Directions:
Please copy, exactly as they appear below, the lines from the one containing "Select the Crop timer card" through the one containing "has width=273, height=136.".

Source information:
———
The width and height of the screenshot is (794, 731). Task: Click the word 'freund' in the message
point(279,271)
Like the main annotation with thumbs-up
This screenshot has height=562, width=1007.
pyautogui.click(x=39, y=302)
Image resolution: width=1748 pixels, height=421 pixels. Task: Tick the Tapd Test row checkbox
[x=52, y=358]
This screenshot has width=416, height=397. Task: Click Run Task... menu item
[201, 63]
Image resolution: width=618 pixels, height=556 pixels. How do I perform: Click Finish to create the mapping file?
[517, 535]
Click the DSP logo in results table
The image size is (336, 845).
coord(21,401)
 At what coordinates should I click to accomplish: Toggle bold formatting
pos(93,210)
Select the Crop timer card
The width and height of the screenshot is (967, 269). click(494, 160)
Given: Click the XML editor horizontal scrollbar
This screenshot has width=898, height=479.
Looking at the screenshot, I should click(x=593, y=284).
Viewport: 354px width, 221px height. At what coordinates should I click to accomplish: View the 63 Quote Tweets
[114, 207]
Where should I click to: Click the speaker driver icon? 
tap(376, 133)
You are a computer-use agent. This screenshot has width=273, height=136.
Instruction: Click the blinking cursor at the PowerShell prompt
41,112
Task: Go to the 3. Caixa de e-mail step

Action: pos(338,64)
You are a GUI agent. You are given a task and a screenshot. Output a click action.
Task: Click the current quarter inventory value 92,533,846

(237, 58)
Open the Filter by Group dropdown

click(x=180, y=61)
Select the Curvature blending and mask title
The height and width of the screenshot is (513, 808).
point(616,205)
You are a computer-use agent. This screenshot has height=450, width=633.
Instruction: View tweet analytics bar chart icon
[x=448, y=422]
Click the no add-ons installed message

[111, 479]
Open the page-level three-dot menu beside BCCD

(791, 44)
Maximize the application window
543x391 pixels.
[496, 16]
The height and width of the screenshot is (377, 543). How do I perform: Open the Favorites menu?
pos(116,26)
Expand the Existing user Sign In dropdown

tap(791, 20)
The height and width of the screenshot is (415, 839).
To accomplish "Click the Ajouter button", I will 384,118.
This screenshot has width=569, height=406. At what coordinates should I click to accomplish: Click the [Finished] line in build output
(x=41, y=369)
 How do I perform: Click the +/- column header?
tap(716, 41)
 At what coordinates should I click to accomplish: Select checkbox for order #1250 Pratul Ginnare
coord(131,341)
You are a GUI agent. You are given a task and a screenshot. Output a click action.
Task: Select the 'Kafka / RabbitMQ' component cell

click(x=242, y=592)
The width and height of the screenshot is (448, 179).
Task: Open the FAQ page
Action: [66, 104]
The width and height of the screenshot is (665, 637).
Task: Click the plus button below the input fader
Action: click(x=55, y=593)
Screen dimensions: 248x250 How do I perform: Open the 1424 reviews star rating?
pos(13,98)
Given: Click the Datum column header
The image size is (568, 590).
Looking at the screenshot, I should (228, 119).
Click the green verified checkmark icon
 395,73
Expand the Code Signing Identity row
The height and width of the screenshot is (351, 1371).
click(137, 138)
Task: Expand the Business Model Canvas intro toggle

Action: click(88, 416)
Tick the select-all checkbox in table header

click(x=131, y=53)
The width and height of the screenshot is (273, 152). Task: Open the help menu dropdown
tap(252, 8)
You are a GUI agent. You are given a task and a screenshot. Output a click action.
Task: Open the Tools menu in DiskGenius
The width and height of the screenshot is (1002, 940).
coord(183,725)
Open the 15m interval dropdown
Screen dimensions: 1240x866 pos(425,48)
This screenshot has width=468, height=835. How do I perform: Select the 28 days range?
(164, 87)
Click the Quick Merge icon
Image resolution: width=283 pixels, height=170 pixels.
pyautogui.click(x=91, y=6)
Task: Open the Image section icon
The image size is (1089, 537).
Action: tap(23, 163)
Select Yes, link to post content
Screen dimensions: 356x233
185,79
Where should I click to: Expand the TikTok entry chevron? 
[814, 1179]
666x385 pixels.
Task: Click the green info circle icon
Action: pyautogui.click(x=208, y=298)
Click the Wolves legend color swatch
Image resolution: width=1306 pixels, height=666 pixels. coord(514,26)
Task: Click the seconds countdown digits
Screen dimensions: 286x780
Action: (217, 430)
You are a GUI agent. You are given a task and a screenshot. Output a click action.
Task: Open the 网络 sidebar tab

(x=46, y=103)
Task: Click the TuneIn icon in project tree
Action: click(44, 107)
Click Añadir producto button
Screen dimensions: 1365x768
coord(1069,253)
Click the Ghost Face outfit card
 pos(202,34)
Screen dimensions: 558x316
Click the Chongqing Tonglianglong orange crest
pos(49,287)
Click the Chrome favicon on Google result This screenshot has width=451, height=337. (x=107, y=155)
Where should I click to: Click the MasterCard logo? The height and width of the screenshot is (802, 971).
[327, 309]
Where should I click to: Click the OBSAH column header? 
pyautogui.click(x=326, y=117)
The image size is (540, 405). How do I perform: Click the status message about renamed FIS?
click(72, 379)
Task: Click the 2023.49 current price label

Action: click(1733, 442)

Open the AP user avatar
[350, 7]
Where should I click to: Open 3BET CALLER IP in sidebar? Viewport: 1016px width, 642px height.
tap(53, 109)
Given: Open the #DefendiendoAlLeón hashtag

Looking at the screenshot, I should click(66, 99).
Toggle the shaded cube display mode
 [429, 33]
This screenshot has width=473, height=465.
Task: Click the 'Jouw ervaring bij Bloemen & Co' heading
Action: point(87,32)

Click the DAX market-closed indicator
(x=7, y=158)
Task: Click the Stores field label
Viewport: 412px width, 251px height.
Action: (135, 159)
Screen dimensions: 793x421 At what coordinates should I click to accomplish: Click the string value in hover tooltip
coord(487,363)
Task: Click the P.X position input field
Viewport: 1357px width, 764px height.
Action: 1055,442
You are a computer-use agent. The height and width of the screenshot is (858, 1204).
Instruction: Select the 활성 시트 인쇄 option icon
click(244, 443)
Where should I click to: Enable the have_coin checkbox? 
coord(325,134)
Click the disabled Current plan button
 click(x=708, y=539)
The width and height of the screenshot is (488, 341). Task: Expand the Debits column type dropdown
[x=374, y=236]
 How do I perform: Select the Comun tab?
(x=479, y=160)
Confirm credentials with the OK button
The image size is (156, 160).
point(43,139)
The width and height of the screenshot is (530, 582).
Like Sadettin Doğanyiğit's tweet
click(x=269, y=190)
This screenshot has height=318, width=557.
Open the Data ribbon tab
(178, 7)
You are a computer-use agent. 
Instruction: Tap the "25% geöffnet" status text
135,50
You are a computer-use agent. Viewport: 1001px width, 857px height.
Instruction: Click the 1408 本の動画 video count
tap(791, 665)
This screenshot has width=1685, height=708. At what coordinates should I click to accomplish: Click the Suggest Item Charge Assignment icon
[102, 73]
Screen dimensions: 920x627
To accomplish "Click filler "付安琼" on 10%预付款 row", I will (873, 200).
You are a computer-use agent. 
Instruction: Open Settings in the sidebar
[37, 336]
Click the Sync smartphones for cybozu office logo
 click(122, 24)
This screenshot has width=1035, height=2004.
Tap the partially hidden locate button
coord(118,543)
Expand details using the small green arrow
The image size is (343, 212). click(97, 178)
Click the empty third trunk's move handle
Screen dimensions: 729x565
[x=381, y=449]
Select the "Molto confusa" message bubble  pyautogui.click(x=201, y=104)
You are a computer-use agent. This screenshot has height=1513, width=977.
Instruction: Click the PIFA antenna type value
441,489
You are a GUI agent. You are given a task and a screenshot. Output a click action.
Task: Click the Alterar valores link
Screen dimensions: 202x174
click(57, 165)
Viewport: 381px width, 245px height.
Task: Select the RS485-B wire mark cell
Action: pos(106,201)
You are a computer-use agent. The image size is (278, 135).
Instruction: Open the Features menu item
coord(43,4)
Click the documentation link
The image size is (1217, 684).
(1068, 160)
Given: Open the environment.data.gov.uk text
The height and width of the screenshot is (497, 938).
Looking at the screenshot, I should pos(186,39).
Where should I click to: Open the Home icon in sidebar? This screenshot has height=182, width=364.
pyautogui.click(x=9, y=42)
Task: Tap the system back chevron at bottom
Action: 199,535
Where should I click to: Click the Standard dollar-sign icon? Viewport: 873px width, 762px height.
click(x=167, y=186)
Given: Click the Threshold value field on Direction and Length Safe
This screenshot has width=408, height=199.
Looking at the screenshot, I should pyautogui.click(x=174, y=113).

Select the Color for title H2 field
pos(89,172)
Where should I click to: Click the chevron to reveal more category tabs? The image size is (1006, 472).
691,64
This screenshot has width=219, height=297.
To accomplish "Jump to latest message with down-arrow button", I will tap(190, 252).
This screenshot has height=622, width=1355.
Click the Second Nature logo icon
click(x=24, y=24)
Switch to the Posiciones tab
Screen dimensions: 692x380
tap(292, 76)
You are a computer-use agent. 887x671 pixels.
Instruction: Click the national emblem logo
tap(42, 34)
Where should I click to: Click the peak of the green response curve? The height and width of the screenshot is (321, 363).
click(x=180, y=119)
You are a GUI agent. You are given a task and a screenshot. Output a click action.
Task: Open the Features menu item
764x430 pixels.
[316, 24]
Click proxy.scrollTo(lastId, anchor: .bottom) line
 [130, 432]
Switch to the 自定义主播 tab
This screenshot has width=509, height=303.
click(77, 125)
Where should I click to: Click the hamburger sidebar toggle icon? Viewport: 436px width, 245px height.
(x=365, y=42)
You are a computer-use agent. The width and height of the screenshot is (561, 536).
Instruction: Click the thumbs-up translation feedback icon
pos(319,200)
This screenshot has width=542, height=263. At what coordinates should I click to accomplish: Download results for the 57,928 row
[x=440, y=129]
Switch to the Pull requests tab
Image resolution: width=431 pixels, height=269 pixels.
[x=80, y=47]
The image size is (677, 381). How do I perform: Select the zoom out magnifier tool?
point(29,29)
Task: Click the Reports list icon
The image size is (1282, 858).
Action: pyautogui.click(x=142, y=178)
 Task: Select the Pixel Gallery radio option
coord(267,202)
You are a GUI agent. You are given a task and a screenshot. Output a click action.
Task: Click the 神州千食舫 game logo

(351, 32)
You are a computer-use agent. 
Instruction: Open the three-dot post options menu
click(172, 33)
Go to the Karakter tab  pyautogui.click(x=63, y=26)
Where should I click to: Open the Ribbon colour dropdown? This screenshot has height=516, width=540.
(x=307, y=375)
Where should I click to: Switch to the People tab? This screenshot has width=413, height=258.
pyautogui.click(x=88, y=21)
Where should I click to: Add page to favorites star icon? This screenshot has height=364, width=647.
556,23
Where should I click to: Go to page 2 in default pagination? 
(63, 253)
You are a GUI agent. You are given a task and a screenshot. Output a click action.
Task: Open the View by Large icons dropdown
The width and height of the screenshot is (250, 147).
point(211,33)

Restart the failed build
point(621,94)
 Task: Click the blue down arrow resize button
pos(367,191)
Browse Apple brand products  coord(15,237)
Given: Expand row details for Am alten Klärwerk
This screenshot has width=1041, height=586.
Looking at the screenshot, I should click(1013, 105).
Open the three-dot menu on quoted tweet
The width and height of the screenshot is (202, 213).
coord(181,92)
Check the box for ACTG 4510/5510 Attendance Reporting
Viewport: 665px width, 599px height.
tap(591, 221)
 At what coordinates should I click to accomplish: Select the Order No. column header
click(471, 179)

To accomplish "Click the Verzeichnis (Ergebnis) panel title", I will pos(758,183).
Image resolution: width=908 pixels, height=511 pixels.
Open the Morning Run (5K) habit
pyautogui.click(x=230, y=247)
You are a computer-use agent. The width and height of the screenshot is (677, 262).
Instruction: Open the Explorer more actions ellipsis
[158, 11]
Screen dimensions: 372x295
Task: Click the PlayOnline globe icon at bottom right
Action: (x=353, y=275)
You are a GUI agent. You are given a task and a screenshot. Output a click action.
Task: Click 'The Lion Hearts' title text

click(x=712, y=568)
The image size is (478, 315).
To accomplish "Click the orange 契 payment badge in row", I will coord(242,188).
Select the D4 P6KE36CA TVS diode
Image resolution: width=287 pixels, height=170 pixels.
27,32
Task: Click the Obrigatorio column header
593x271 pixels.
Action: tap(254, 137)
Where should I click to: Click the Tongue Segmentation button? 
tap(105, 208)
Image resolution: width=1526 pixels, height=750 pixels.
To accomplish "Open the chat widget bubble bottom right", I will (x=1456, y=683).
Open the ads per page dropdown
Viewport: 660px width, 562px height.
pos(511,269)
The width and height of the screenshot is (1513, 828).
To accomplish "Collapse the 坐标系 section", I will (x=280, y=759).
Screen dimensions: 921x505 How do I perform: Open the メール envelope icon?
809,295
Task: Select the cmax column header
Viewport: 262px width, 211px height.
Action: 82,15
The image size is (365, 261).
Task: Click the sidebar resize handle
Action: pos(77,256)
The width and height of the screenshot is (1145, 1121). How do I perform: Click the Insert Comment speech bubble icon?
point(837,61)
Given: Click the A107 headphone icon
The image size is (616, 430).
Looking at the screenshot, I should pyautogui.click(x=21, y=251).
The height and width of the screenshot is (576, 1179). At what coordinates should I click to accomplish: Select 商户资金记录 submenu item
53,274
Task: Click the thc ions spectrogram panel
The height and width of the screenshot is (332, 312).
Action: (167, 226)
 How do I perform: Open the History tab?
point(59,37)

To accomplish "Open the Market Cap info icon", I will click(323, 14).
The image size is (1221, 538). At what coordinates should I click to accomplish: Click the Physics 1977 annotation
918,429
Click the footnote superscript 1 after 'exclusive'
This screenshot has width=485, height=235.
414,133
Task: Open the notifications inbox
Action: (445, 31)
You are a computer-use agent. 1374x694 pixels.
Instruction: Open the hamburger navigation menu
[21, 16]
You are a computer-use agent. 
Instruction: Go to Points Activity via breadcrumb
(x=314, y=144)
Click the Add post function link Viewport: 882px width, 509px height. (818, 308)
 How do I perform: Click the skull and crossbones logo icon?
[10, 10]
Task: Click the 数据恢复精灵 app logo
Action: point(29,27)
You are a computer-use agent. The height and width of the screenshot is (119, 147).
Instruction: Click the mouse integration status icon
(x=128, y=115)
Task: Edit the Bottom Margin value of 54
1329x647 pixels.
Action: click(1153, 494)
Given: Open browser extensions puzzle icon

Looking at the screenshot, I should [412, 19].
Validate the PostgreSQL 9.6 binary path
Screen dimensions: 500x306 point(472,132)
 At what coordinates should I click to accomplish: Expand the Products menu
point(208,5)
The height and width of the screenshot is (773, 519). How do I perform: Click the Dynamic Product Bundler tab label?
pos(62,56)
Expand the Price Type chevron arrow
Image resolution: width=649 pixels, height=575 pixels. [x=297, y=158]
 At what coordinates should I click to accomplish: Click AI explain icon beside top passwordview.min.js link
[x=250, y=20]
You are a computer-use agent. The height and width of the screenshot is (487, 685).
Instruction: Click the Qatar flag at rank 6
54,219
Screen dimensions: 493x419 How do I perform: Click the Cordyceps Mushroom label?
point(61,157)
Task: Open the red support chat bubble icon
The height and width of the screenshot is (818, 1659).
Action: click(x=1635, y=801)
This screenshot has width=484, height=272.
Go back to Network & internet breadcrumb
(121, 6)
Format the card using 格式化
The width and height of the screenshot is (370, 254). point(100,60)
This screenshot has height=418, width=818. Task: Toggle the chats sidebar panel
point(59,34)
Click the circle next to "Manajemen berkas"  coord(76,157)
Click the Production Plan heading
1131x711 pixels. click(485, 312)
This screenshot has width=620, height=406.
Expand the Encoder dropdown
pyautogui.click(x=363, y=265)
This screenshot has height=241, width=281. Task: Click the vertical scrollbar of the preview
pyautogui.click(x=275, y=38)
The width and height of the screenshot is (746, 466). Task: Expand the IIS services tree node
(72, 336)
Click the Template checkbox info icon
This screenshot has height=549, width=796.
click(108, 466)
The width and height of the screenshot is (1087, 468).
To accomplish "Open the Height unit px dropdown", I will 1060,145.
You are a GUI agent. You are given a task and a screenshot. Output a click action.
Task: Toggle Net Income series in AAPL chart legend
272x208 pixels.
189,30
———
Written solution:
Select the Crop timer card
The width and height of the screenshot is (967, 269). click(494, 160)
Given: Click the XML editor horizontal scrollbar
This screenshot has width=898, height=479.
Looking at the screenshot, I should click(x=593, y=284).
Viewport: 354px width, 221px height. At what coordinates should I click to accomplish: View the 63 Quote Tweets
[114, 207]
Where should I click to: Click the speaker driver icon? 
tap(376, 133)
You are a computer-use agent. This screenshot has width=273, height=136.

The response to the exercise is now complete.